All objects move through spacetime at the speed of light, but a stationary object is moving in the time direction. (And the time dimension has opposite sign to spatial dimensions, so (Lorentzian) rotation's effect on length works opposite to what you'd expect from Euclidean rotations: https://commons.wikimedia.org/wiki/File:Spacetime_diagram_of....) Suppose we drop a test mass from the top of the leaning tower of Pisa. The "forwards through time" direction takes the object deeper into the local gravity well: as far as the test mass is concerned, it's just moving forwards through time according to Newton's First Law, and everything else is accelerating towards it for no apparent reason.

It may help your intuition to consider the extreme case of a black hole. The event horizon is where time is so warped that no possible future trajectories lead outside of the black hole, and you need a magical time machine to escape. (Of course, the best way to gain intuition is to work through the mathematics, either symbolically or with diagrams, rather than reading English-language descriptions.)

There is a sense in which an orbit is a straight line. Obviously, an orbit is not a straight line through space (unless you count the perfect and unobtainable orbit of a beam of light around a black hole, some distance from the event horizon), but we often think of them as spirals through spacetime: there's an argument that really we should think of them as straight lines through spacetime, much like how a great circle is a straight line along the earth's surface.

[ck2]

it's the speed of causality (limit of information transfer)

https://www.youtube.com/watch?v=8yhk1EZq9tY

fortunately that video is more gentle but the math in that youtube channel absolutely melts my brain some days, I can keep up for the first minute but then all bets are off as he dives in and I realize there are some insanely brilliant people out there

[bavell]

This was a helpful visualization: https://youtu.be/U_sI9agWmEw?si=MItDfnTx1-oT_qX_

[canjobear]

Also very well explained by PBS Spacetime here https://youtu.be/UKxQTvqcpSg

[jfyi]

I skimmed the video, but it's definitely the same example that finally made this make sense to me.

I always hated the ball and sheet example simply because it was describing gravity with gravity. It felt fundamentally wrong.

[meindnoch]

It changes the geodesic that Earth follows, from a straight line (in 3D space) to a curved one (an ellipse).

[stuff4ben]

And also, how does one bend time?

[nilkn]

It means clocks tick at different rates depending on where they are.

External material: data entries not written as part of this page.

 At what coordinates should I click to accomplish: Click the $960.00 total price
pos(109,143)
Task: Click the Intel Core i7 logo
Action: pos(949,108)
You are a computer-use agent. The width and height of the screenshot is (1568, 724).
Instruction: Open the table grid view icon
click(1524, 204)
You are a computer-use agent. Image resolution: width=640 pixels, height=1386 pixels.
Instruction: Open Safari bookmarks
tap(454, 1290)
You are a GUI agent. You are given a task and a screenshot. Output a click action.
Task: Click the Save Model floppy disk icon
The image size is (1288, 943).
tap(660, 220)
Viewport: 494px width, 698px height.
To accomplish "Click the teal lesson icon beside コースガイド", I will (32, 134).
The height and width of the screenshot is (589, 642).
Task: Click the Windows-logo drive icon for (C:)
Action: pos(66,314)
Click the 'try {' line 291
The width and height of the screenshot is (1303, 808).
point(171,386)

Imagine spacetime as a field of local clocks. Far from the Sun, clocks tick faster. Near the Sun, clocks tick slower. A freely moving object tries to follow the straightest possible path through spacetime. But because the “time axis” changes from place to place, what counts as “straight ahead into the future” tilts slightly inward near the Sun. So the Earth’s path through spacetime curves toward the Sun.

Earth’s spatial speed around the Sun is about 30 km/s. But through spacetime, its “timeward” motion is basically c, 300,000 km/s. So even a tiny tilt in the time direction creates a significant spatial acceleration. That is why the time-warping term dominates for slow massive bodies.

[bgilroy26]

Does the atmosphere stay attached to the earth due to the bending of time?

[nilkn]

That's right -- the atmosphere stays attached to the Earth mostly thanks to gravity, and the Earth's gravity in GR is almost entirely the gradient in clock rate near the Earth.

Near Earth’s surface, clocks lower down tick very slightly slower than clocks higher up. The change in tick rate is on the order of 10^(-16) per meter. While extremely small, that's enough to generate the familiar 9.8 m/s^2 spatial acceleration we experience. Such a small gradient in clock rates generates macrosopically noticeable spatial accelerations because the "translation" factor is c^2, a tremendously large number.

Now, if I wanted to cover all my bases here, I'd need to point out that gravity does also bend space -- that is just not a relevant factor for "ordinary" gravity acting on relatively slow moving matter (like the Earth itself, or the Earth's atmosphere). For instance, for light itself, spatial bending is just as important (in fact, the gravitational deflection of light by a weak static gravitational field is controlled by a near 50/50 split between spatial and temporal effects). Near a massive black hole, it's not that simple and can't meaningfully be understood in terms of "time" and "space" effects being independently separated.

[mixmastamyk]

I’ve seen this described before in terms of how GPS is able to do what it does, so not surprising. But still haven’t explained why time would so dominate the space dimension.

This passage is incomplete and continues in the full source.